For all of the policy posts here on Doctor Pundit, it is especially cool when we’re able to relay news based upon purely scientific discovery. It’s even more amazing if that discovery will lead to even more treatment avenues than previously expected or planned for. (I guess Pharma is taking note.) Research into the pathophysiology of Alzheimer dementia (AD) continues at its earnest and deliberate pace. Each new genetic breakthrough finding gives greater insight in to previously known pathways into the development of the disorder. It’s been long known for the past 10 years, or so, that the altered tau protein hypothesis has been increasingly critical to the understanding of the progression of the disease after diagnosis. Consequently, drug development has focused on preventing or reversing the incidence of these and other proteins responsible for progression into the moderate phase of the disease. Researchers at U Penn and in the United Kingdom have verified the existence of five new genes implicated in the very initial development in the pathology of AD. The findings are significant, as everything from laboratory testing based upon genomic information to sites of drug action can be gleaned from this discovery. All of this means that the initial development of disease is just as important to understanding how the disorder progresses.

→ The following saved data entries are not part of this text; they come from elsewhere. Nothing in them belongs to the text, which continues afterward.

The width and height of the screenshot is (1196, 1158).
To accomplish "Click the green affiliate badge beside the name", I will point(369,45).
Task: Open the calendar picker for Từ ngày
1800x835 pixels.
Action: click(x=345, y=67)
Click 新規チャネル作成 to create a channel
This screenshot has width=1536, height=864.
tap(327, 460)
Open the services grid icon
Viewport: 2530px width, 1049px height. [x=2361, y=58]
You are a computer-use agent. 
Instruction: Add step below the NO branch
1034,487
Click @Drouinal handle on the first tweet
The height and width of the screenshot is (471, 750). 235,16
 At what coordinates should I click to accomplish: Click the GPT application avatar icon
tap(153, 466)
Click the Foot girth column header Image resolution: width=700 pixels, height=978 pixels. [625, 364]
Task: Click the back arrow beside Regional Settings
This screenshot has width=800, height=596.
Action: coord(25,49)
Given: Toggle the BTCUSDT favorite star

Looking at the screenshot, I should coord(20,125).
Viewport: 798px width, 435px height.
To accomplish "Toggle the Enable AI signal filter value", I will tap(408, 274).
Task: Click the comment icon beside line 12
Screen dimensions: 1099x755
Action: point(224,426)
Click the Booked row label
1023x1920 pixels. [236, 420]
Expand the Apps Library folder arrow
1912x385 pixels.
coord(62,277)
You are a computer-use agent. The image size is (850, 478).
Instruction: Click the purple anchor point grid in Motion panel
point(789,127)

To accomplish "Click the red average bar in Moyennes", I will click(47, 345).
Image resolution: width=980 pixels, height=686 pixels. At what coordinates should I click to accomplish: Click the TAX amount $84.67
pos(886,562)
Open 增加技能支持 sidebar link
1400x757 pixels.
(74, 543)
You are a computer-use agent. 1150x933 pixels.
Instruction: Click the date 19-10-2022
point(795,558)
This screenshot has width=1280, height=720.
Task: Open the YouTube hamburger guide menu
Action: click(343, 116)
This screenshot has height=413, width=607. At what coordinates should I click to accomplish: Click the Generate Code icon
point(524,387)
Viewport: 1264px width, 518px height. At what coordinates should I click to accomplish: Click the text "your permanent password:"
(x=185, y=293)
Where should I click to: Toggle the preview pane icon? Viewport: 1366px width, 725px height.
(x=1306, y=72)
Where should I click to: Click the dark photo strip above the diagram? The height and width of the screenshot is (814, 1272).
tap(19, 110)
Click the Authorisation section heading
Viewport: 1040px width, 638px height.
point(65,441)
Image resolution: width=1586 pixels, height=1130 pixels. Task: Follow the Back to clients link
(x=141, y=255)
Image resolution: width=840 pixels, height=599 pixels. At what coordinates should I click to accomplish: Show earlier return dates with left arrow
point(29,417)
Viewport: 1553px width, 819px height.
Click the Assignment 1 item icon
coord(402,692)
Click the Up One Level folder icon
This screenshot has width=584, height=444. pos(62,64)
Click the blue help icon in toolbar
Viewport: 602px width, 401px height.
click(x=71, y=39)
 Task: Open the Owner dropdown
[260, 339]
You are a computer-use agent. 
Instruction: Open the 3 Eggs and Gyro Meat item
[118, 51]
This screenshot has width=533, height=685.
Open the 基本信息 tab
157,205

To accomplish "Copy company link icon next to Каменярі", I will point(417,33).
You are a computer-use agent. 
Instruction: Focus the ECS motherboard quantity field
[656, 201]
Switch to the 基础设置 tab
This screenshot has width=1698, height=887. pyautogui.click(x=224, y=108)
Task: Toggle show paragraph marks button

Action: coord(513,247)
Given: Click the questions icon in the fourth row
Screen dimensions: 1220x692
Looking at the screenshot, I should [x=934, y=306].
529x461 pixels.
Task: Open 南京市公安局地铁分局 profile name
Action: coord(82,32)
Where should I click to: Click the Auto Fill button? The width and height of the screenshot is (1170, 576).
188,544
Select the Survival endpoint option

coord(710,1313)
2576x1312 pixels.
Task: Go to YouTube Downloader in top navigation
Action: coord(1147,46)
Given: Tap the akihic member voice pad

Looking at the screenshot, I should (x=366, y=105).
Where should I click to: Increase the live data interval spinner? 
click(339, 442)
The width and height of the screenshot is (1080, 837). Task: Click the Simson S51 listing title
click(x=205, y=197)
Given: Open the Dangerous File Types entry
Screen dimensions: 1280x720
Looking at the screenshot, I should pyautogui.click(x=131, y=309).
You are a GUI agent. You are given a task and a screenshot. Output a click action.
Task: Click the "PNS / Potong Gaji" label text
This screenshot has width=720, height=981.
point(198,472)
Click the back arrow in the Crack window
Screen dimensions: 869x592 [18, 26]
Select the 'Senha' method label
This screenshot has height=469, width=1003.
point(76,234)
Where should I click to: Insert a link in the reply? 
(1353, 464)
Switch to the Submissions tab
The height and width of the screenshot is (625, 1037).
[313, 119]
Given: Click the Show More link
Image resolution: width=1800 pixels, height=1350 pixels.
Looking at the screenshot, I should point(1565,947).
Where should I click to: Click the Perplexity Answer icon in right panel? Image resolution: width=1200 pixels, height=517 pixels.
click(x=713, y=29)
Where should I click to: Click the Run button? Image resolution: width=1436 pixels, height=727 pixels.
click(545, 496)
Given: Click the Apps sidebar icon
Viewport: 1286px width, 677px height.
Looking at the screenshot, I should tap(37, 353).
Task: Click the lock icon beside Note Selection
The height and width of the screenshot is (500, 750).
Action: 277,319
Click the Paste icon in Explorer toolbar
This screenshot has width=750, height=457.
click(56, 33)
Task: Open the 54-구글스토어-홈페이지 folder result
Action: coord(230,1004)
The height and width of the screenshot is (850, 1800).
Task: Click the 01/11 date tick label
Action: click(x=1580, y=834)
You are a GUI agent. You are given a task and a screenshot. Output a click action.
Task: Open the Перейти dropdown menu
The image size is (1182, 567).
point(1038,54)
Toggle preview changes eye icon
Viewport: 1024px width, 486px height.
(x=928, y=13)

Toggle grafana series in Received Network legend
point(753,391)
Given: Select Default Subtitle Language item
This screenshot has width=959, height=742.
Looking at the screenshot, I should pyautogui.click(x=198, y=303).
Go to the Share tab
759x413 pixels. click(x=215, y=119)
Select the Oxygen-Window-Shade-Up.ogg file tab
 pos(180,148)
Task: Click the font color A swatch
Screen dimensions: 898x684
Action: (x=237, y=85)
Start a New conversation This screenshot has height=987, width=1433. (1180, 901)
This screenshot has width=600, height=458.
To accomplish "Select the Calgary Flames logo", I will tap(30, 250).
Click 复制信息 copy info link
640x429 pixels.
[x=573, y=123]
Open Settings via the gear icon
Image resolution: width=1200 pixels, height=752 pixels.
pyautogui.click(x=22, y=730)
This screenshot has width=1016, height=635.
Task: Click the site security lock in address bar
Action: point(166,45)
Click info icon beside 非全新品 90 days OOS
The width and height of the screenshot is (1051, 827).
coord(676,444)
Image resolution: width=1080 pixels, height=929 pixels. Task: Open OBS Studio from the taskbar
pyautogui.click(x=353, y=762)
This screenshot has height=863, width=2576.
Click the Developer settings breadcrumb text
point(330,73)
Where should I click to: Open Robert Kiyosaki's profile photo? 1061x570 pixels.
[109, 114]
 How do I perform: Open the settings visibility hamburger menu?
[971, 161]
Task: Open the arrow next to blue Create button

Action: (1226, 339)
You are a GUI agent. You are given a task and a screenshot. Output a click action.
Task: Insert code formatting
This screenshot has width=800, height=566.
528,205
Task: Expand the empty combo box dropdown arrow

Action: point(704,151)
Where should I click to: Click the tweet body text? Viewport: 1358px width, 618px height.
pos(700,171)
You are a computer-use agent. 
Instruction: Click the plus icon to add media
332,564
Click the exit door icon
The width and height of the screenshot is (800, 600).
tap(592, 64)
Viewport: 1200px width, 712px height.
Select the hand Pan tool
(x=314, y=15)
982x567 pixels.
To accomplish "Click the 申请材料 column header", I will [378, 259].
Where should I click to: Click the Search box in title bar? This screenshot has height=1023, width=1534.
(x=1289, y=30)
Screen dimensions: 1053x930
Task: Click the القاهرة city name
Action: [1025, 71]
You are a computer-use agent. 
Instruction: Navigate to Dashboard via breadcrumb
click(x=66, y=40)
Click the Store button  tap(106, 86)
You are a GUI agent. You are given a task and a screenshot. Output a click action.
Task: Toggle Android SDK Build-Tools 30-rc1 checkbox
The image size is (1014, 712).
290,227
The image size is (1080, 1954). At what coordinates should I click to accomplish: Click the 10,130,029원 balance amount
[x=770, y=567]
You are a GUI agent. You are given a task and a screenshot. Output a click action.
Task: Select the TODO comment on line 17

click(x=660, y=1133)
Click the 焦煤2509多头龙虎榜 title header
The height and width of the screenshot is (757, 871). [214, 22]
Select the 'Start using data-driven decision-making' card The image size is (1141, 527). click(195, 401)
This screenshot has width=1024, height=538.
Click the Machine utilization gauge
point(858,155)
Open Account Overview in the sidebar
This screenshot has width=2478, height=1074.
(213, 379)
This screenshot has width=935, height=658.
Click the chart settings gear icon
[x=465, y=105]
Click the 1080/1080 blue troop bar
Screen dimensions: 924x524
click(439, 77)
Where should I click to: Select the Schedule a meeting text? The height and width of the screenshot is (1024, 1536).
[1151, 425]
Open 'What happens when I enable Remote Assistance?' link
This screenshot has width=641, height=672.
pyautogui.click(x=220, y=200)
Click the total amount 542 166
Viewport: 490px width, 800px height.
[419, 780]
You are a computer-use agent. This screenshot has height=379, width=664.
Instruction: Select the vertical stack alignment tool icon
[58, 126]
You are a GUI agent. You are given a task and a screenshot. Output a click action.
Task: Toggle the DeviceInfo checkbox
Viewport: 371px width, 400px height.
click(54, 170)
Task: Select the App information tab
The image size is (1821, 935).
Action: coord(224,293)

The ADGC’s study, led by Gerard D. Schellenberg, Ph.D., at the University of Pennsylvania School of Medicine, involved researchers at 44 universities and research institutions in the U.S. The consortium analyzed genetic data from 11,000 AD patients and nearly the same number of elderly controls with no dementia. Three additional institutes contributed confirmatory data from new individuals, taking the total number of people analyzed in the study to over 54,000.
Amid all the fanfare of this news, it is important to note that we are no closer to obtaining information on the exact susceptibility of one for AD (remember apolipoprotein E?), but the breadth of information contained within this novel genetic discovery is enough to drive innovation in this sector of medical research.